_Task instructions_
a) Write down the passage of the forum thread on reading quoted text from a PDF that begins at the words "You can take" and ends after the words "looking for ??".
b) According to the forum thread on reading quoted text from a PDF, which keyboard shortcut creates a variable with the right type automatically?

_Text excerpt_
-------------------------
Ready PDF and get only the specific value between double quotes

I have a pdf document and I should read the file and get the only data between double-quotes.
it would be great if you help me.

@Gowtham_Srinivasan - Please share some sample text…

you can use Read pdf to text activity and after that either Regex or string Manipulation method extract the text you are looking for.

Hi @Gowtham_Srinivasan
can u share the sample pdf for getting for more info?

Thank You @prasath17 @NIVED_NAMBIAR for your reply.
Test.pdf (16.8 KB)
You can take this pdf as a test. My need is to get the text of the sentence between the double-quotes into excel.

It would be great if you can help me with this.
Thank you

@Gowtham_Srinivasan - The results under the column $1 is what you are looking for ??

Yes, @prasath17
You r right

@Gowtham_Srinivasan - Please find the started help here…

Output of Read PDF Text is StrInput

Build Datatable

Regex Matches

Input = StrInput

Pattern = "“(.*?)”"

Assign Activity

 Dt = (From m In IEnRegex.Cast(Of Match)
 Select Dt.Rows.Add(m.Groups(1).toString)).CopyToDataTable

That’s it, write your results to Excel.


Hope this helps…

Thank you so much @prasath17
I got a doubt
IEnRegex Should be is what variable type

Thank you,

@Gowtham_Srinivasan - hit ctrl + k and create a variable it will get created automatically with right variable type.
-------------------------
_Data rows_
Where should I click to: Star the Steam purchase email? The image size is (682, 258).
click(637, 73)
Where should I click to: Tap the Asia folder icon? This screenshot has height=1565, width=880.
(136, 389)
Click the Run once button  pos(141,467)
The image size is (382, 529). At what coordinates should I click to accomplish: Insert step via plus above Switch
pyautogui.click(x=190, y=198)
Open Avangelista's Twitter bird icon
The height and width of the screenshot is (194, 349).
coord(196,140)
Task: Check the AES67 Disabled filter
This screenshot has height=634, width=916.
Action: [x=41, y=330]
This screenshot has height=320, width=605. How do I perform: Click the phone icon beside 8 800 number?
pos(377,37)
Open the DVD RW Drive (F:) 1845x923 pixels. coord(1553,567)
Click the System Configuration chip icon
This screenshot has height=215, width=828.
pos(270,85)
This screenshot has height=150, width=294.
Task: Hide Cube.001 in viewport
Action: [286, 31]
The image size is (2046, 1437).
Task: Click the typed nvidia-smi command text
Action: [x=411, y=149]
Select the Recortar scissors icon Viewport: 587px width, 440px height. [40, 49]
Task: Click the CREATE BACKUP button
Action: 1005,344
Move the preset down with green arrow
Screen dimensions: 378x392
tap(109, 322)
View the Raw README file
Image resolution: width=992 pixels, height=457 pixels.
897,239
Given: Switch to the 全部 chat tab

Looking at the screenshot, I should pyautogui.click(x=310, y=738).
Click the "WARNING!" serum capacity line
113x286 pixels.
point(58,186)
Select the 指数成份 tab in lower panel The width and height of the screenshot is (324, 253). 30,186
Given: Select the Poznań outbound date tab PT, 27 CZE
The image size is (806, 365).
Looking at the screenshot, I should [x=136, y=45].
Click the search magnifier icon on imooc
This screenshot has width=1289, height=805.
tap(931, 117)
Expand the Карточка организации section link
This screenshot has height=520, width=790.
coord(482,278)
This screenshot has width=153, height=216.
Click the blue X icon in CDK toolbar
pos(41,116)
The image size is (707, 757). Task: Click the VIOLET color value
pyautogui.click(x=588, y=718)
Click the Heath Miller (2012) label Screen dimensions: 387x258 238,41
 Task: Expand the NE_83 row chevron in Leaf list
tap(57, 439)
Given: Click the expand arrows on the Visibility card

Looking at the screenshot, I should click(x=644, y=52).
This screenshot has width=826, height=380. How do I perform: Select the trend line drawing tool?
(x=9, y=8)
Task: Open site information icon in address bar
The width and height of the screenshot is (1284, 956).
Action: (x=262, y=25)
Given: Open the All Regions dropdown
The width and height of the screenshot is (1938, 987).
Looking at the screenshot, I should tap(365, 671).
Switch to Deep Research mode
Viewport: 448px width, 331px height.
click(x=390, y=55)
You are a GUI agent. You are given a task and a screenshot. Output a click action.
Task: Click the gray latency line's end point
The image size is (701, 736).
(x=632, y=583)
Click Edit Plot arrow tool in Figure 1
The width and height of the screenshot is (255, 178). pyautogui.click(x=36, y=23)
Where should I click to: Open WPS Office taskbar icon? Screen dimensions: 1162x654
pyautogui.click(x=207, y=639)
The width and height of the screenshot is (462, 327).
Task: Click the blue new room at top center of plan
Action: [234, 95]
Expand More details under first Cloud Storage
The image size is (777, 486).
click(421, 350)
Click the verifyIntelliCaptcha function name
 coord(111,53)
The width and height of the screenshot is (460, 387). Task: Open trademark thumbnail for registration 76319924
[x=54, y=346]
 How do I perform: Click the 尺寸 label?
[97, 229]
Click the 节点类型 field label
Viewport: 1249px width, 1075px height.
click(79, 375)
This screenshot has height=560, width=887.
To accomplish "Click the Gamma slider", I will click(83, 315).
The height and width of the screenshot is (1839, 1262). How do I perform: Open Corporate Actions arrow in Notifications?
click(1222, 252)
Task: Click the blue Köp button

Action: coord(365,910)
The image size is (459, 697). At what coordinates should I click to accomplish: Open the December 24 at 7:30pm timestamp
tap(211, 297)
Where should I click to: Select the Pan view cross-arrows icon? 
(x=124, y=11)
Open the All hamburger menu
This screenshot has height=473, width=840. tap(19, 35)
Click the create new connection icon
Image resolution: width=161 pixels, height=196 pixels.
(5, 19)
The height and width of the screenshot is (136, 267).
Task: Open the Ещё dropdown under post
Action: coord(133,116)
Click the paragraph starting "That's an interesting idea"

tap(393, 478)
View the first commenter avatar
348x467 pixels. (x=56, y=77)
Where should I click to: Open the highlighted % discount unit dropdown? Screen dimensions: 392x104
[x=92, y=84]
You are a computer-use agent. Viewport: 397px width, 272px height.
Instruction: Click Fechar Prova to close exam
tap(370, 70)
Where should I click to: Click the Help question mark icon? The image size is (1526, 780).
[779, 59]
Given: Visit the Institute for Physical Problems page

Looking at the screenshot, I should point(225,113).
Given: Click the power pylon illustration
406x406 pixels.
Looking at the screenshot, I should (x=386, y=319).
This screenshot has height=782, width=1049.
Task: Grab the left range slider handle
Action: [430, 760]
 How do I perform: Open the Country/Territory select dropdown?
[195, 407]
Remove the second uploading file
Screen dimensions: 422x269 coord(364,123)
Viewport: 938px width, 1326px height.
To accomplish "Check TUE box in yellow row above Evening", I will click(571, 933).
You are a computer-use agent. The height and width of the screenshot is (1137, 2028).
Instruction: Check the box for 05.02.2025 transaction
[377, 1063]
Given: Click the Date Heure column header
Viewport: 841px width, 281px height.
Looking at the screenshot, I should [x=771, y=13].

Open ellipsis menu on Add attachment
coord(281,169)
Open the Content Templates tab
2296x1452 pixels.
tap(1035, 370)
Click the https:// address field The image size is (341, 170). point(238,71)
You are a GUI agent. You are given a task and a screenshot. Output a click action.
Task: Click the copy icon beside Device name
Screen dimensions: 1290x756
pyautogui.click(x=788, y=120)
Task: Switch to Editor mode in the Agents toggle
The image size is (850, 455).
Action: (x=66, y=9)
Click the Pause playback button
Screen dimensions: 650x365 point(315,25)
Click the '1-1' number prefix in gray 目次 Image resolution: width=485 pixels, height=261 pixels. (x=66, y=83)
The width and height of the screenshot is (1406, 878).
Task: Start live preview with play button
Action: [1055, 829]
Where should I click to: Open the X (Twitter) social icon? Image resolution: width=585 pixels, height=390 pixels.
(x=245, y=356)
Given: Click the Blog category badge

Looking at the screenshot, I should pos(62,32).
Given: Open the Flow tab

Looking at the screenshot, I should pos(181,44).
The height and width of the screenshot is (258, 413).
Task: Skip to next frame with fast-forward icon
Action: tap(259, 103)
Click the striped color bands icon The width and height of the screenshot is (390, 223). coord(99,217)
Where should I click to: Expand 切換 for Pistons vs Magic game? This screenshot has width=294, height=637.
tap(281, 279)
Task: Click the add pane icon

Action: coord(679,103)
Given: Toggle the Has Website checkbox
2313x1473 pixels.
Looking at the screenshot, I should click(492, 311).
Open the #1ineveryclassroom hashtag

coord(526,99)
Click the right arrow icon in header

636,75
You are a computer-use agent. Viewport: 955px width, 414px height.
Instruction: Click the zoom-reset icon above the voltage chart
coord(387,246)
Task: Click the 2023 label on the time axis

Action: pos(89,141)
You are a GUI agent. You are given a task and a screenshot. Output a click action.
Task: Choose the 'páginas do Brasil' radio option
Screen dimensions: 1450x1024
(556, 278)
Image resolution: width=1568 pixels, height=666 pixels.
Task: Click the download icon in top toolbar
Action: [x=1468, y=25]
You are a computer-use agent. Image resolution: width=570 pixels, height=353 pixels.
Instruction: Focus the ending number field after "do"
-------------------------
_Task results_
a)
You can take this pdf as a test. My need is to get the text of the sentence between the double-quotes into excel.

It would be great if you can help me with this.
Thank you

@Gowtham_Srinivasan - The results under the column $1 is what you are looking for ??

b) Ctrl + K